Перепишите кусок текста о помощи погорельцам, всё от «Также крайне живуч» вниз до «ничем не обязано.», и поменяйте в нём «коммунальщиков» на «управляющей компании».
──────── Исходный текст
А без того погорельцы немного «не такие»: разговор о помощи им всегда вызывает намёки, что они-де, наверное, алкоголики, надо было за электропроводкой следить или дом страховать или ещё что-то сделать. Не то, чтобы сами виноваты, но точно хотя бы отчасти сами в ответе, а значит и помощь как бы слегка выглядит кормлением чужой бесхозяйственности.
Кстати, программа «Феникс» в России, кажется, единственная, ориентированная только на помощь погорельцам, и это само по себе красноречиво.
Также крайне живуч миф о том, что жертвам пожаров положены какие-то серьёзные компенсации от государств. На самом деле положенные выплаты невелики (максимальный размер выплат составляет 120 000 рублей), но такую получает не каждый), и добиться их непросто, ибо для того необходимо доказать, что в пожаре виновата халатность коммунальщиков, злоумышленники либо стихия. Если же люди сгорели по собственной рассеянности либо безалаберности, государство им ничем не обязано.
Если пожар произошел из-за ЧС, которое признано таковым официально, суммы выше
В этом случае выплаты из федерального бюджета осуществляются в следующих размерах:
• Единовременная материальная помощь из расчета 10 тыс. рублей на каждого пострадавшего человека (без ограничения по количеству членов семьи);
• Финансовая помощь в связи с утратой имущества первой необходимости из расчета за частично утраченное имущество – 50 тыс. рублей на человека, за полностью утраченное имущество – 100 тыс. рублей на человека.
────────────────
──────── Предоставленные записи
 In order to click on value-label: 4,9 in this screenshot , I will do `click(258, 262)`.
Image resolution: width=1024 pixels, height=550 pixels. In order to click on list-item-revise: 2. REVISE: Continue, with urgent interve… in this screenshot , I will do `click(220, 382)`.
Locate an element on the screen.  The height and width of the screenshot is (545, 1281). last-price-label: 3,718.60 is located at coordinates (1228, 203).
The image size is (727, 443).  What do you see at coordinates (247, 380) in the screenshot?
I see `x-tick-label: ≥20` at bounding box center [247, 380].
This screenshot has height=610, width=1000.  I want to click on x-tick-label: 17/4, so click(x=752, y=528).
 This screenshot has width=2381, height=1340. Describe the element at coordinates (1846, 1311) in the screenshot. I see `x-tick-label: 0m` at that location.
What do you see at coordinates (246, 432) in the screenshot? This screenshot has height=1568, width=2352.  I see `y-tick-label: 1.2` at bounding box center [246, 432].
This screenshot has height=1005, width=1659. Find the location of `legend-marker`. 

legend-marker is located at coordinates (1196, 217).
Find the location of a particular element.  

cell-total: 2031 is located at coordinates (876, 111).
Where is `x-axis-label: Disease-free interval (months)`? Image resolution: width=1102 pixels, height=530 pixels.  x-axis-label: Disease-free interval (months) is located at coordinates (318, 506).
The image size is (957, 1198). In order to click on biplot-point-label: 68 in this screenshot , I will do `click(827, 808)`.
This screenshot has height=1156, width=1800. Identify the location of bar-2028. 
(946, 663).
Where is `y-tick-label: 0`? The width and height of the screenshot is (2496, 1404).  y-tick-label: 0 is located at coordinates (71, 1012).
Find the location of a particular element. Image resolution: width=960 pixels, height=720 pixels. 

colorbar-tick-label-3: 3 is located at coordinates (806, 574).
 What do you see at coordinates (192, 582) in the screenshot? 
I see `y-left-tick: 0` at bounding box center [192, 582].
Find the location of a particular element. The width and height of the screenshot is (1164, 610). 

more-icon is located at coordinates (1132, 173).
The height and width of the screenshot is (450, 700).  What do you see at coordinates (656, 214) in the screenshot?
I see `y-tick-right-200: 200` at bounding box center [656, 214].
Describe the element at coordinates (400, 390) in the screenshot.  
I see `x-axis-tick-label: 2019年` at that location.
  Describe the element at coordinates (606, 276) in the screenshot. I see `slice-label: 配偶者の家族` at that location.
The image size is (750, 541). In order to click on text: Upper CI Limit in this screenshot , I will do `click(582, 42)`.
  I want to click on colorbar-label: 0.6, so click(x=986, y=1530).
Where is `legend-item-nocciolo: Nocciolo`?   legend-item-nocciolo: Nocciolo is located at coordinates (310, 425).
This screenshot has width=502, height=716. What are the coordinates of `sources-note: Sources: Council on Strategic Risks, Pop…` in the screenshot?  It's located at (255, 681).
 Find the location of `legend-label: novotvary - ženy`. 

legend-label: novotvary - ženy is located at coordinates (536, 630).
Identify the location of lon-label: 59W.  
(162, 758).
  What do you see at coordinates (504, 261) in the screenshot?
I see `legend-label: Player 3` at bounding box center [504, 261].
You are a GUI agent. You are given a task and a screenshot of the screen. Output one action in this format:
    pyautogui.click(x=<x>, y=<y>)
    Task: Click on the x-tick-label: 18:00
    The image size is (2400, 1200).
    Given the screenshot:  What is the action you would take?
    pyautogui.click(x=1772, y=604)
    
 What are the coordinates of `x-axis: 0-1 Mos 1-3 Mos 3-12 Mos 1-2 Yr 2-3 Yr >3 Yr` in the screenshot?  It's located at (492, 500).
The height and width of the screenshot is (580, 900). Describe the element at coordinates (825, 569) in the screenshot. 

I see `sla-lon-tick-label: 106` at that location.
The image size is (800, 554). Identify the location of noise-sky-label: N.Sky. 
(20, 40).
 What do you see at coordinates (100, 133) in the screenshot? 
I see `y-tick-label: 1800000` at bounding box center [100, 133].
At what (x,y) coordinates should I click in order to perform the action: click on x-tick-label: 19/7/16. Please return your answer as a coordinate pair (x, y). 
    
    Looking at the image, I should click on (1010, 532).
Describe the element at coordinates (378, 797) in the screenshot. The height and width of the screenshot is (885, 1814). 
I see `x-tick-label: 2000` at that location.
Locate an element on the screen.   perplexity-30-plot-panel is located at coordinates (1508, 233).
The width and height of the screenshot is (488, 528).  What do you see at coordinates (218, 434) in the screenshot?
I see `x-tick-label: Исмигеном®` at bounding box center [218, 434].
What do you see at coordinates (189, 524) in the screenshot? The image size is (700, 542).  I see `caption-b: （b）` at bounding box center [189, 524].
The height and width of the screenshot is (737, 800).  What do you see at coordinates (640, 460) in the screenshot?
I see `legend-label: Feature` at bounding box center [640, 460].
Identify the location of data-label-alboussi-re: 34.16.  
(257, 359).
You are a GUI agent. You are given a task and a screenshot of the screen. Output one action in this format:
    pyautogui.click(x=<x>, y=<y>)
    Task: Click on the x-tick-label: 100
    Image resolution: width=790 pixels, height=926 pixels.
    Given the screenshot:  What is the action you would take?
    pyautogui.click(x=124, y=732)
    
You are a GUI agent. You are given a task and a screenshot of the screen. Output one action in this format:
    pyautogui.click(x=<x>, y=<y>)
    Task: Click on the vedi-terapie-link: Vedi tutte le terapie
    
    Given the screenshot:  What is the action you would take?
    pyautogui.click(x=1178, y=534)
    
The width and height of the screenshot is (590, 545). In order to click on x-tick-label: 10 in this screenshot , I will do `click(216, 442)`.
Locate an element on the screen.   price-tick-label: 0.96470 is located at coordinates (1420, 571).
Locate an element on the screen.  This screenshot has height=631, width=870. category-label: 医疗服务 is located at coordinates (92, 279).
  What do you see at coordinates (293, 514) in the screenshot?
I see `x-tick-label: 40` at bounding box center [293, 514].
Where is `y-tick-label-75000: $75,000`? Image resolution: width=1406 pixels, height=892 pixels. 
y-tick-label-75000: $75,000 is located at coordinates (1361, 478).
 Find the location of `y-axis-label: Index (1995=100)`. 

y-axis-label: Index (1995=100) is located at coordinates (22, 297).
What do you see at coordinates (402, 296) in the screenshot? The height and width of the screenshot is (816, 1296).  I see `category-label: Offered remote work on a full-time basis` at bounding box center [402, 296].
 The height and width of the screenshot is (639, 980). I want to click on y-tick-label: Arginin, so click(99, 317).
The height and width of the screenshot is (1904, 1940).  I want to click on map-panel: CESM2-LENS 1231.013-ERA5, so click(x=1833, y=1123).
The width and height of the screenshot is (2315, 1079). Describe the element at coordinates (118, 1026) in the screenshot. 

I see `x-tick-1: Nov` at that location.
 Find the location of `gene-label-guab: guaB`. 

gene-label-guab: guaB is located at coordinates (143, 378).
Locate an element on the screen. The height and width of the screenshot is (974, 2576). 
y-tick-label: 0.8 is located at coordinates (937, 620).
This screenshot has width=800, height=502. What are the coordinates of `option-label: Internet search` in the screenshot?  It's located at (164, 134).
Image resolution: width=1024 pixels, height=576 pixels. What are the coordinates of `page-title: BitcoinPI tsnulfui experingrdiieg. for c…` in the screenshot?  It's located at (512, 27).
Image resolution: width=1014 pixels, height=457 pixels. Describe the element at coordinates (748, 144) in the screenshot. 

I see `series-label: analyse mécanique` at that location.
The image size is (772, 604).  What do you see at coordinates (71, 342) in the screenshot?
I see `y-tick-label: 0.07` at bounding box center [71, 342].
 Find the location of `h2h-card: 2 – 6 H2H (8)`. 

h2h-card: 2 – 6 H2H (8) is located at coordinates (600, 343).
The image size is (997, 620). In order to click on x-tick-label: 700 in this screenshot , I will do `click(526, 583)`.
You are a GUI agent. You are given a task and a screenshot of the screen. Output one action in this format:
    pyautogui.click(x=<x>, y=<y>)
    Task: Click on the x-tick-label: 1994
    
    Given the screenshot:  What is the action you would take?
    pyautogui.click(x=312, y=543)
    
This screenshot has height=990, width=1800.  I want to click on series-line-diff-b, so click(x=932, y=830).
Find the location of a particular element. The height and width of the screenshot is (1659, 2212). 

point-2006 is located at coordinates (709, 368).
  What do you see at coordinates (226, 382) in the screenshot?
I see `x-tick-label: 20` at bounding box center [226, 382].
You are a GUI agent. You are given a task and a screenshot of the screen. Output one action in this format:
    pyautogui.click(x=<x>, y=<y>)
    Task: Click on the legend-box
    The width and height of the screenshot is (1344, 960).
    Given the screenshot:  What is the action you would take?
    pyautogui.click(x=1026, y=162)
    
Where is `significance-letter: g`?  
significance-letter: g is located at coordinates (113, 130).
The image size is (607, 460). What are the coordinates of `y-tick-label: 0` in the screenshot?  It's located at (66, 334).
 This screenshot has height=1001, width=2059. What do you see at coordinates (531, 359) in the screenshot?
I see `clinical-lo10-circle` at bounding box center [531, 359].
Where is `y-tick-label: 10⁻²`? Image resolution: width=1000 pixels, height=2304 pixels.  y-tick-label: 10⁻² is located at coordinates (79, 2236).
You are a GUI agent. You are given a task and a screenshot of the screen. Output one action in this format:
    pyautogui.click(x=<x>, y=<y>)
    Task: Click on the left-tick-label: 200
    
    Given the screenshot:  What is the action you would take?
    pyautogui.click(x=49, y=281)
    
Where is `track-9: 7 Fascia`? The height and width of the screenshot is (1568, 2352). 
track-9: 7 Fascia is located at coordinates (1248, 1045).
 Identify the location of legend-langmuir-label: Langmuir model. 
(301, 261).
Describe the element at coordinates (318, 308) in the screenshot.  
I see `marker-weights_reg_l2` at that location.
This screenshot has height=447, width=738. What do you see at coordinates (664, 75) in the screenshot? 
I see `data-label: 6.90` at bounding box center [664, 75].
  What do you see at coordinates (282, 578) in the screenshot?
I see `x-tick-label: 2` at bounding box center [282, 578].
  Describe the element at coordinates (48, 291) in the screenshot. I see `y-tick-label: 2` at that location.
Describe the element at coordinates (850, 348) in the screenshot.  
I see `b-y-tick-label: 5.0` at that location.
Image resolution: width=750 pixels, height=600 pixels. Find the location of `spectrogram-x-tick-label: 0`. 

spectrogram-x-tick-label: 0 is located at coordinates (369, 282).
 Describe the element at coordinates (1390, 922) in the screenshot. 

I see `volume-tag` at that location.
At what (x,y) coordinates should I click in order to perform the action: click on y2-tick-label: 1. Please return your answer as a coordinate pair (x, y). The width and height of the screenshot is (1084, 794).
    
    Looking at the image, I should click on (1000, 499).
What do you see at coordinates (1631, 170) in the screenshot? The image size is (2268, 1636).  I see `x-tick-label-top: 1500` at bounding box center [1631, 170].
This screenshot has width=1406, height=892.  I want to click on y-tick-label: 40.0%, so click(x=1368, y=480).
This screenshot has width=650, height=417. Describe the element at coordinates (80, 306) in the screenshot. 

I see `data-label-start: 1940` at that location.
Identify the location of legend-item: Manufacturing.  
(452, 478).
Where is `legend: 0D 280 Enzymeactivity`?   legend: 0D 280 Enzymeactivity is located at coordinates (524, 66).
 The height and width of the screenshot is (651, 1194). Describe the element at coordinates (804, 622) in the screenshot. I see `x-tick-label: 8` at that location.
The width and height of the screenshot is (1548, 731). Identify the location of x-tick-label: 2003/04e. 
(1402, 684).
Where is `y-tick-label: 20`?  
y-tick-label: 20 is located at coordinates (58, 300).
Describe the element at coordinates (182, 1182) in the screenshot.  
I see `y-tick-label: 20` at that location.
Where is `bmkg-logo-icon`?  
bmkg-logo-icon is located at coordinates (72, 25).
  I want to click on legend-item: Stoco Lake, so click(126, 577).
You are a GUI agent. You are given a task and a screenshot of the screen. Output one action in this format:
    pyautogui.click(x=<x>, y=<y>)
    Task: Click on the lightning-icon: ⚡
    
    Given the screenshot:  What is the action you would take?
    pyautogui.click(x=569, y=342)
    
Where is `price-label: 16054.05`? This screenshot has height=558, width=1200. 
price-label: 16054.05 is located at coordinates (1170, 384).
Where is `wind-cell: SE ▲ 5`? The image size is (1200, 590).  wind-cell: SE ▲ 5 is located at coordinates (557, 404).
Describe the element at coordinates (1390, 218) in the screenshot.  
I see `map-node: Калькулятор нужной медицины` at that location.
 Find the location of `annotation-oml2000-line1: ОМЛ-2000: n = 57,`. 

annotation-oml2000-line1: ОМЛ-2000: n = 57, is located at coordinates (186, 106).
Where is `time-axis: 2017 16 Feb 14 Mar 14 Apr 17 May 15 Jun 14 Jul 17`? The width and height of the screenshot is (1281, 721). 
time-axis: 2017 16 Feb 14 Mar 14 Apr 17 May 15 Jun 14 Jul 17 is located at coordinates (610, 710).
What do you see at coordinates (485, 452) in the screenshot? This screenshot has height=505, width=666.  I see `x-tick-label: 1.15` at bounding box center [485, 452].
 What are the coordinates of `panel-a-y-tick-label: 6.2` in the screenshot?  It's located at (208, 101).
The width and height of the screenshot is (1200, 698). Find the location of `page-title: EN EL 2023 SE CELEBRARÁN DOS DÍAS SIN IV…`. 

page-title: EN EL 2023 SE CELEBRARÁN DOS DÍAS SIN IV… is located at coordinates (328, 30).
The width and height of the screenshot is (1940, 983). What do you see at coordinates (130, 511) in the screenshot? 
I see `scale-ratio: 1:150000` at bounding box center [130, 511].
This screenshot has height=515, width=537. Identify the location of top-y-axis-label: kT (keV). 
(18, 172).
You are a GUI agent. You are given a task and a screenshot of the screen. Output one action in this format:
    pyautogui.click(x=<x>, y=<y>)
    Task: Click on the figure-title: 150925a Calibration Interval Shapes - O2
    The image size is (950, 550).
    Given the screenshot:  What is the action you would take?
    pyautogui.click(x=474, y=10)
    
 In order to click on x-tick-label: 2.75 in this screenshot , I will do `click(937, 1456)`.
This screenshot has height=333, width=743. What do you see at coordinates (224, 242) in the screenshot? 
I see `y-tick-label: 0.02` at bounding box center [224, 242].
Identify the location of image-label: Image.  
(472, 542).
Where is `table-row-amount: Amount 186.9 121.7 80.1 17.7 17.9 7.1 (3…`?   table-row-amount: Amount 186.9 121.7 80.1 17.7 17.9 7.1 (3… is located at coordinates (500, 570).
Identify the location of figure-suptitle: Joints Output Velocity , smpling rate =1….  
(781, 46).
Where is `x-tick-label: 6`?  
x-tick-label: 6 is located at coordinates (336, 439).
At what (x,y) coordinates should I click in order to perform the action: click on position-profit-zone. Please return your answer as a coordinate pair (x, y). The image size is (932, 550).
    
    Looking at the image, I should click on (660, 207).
────────────────
■ **Письменный ответ**
Также крайне живуч миф о том, что жертвам пожаров положены какие-то серьёзные компенсации от государств. На самом деле положенные выплаты невелики (максимальный размер выплат составляет 120 000 рублей), но такую получает не каждый), и добиться их непросто, ибо для того необходимо доказать, что в пожаре виновата халатность управляющей компании, злоумышленники либо стихия. Если же люди сгорели по собственной рассеянности либо безалаберности, государство им ничем не обязано.